Target position records:
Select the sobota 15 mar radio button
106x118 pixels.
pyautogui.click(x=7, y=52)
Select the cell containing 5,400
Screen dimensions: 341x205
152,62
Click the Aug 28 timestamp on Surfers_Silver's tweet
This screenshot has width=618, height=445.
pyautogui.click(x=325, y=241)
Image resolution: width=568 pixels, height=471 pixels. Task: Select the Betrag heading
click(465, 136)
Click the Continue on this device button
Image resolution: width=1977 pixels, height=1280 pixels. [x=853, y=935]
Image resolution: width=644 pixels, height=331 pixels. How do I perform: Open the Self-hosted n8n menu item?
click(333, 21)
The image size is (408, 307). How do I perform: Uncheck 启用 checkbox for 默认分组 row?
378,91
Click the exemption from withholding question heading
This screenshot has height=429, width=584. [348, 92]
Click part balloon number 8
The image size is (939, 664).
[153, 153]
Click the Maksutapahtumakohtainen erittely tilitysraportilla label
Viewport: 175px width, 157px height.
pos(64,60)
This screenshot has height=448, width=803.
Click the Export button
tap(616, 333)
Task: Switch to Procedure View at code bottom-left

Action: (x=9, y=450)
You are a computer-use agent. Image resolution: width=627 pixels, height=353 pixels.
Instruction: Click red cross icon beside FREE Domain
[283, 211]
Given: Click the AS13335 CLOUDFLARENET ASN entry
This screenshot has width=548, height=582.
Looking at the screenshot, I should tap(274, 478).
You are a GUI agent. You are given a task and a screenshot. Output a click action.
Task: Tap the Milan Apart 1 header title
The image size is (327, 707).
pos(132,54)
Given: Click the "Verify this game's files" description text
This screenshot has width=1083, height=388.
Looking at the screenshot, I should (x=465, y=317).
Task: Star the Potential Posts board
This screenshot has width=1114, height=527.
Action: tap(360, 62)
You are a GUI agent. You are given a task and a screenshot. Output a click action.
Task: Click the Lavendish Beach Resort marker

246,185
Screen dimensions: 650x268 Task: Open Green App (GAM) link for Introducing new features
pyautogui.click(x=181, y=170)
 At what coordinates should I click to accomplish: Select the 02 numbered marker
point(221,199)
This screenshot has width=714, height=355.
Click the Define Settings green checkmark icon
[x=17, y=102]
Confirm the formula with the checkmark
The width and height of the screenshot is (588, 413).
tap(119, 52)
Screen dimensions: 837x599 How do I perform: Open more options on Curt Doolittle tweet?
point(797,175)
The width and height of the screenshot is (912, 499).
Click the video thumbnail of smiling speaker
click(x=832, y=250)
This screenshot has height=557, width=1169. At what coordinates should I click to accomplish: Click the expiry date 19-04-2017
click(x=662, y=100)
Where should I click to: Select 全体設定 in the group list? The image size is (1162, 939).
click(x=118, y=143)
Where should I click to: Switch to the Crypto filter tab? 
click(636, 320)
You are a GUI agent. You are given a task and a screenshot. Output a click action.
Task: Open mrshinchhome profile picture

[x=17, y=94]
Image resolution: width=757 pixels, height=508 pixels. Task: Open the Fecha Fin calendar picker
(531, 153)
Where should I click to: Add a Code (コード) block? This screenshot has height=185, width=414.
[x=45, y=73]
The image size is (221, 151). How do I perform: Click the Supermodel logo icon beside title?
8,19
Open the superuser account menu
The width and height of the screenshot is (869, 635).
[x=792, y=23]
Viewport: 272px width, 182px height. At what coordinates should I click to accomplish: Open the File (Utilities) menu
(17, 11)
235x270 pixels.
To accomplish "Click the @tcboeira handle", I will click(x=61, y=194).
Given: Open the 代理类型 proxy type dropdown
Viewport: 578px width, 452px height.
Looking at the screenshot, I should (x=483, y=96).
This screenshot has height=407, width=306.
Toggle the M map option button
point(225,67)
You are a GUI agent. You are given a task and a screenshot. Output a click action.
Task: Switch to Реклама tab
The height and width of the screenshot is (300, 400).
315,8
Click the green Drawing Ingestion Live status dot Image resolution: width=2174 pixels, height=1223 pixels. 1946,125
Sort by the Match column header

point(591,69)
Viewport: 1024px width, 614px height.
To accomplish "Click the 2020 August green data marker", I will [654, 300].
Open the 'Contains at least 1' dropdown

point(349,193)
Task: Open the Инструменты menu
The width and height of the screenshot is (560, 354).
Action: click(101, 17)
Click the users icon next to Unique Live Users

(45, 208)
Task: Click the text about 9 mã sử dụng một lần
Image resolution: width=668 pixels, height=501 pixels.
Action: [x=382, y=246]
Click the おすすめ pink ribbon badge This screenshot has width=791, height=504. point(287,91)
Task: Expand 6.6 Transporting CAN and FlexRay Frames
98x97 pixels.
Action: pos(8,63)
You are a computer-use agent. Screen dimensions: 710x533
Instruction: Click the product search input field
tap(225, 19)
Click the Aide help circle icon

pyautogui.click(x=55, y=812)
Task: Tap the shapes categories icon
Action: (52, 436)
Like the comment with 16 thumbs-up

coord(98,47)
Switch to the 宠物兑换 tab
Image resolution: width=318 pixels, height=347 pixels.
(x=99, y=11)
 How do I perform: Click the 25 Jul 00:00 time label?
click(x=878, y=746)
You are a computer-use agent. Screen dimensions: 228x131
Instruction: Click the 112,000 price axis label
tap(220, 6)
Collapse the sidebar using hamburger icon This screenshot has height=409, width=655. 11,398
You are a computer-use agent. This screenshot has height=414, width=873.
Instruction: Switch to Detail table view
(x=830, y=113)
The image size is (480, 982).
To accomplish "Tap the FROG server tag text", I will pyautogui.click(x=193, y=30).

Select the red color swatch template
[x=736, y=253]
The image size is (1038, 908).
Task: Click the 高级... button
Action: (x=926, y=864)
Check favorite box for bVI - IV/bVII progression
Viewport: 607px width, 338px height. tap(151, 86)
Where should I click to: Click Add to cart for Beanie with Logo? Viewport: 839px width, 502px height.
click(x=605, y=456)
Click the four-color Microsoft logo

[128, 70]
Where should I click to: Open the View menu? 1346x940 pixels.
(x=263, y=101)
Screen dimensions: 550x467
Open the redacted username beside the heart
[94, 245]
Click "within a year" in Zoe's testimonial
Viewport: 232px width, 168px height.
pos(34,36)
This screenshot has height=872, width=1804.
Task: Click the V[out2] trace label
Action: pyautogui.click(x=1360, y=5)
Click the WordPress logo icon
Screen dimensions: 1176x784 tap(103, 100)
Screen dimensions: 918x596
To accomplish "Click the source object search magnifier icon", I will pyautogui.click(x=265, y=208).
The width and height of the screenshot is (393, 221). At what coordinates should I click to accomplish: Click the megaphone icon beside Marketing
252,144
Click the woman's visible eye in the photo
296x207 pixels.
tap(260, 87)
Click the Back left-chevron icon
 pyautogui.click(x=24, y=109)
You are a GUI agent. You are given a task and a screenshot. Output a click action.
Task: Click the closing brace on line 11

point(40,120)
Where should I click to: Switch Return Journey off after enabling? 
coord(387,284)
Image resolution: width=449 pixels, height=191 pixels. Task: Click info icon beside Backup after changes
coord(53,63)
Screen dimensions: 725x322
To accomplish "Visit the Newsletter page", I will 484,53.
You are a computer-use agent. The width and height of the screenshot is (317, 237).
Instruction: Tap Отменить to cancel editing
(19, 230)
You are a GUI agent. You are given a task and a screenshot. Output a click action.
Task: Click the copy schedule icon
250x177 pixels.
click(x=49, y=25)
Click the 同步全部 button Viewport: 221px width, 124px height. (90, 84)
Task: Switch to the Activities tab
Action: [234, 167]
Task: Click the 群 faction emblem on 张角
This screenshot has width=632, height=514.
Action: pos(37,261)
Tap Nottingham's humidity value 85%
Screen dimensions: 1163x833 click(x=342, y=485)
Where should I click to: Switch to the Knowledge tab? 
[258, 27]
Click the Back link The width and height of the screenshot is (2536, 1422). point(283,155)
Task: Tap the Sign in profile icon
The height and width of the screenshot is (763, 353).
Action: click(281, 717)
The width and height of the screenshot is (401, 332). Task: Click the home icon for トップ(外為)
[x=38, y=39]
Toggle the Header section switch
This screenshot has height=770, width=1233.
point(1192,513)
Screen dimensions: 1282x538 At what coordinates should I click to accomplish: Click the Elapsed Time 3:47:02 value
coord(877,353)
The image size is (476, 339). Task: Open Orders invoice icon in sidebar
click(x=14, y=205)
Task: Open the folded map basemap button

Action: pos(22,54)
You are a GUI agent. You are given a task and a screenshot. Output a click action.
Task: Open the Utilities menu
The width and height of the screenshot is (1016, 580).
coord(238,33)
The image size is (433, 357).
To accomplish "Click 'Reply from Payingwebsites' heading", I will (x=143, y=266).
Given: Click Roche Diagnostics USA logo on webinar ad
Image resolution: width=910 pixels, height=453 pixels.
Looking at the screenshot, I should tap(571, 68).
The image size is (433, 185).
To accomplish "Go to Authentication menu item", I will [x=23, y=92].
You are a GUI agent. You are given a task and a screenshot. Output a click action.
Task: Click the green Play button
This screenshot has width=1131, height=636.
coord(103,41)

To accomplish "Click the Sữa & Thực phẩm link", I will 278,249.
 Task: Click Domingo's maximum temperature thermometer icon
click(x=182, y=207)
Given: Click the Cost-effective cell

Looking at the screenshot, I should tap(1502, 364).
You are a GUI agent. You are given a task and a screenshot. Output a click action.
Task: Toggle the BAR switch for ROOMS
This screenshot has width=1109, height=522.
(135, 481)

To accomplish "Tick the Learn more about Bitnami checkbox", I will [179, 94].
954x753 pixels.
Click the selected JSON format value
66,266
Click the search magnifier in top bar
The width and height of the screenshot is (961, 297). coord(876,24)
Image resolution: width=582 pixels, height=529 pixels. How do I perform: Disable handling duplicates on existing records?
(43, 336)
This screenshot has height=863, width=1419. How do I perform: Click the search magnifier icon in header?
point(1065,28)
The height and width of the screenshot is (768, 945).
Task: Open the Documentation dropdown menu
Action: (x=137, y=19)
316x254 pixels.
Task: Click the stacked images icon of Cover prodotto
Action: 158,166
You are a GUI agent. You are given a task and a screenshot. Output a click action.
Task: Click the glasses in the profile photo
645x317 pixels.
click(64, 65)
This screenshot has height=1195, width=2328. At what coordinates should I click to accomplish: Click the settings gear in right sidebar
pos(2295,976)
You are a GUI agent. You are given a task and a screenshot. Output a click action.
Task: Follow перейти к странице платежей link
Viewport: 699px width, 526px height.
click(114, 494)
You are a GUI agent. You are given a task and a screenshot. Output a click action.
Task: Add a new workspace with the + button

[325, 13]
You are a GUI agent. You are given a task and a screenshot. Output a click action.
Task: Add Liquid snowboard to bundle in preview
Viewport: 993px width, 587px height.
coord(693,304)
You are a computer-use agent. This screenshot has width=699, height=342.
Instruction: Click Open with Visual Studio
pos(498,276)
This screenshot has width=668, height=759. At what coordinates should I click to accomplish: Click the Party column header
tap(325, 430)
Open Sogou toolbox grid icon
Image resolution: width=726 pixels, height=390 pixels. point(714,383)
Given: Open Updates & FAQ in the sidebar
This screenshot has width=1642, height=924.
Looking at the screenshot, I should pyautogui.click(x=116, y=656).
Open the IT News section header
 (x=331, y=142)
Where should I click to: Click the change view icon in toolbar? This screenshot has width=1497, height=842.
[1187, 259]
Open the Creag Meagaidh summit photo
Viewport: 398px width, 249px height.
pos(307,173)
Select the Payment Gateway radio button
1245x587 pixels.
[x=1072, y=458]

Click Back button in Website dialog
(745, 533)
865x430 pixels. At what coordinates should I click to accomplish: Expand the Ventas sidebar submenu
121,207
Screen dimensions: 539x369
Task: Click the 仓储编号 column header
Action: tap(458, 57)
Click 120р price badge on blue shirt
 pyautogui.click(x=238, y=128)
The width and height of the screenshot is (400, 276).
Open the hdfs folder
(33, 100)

● **Task directions**: Please edit the records from the line with "This screenshot has width=714, height=355." to the line with "point(797,175)", changing "checkmark" to "tick" and leaving everything else as it is. Return only those lines.

● **Correct output**:
This screenshot has width=714, height=355.
Click the Define Settings green tick icon
[x=17, y=102]
Confirm the formula with the tick
The width and height of the screenshot is (588, 413).
tap(119, 52)
Screen dimensions: 837x599 How do I perform: Open more options on Curt Doolittle tweet?
point(797,175)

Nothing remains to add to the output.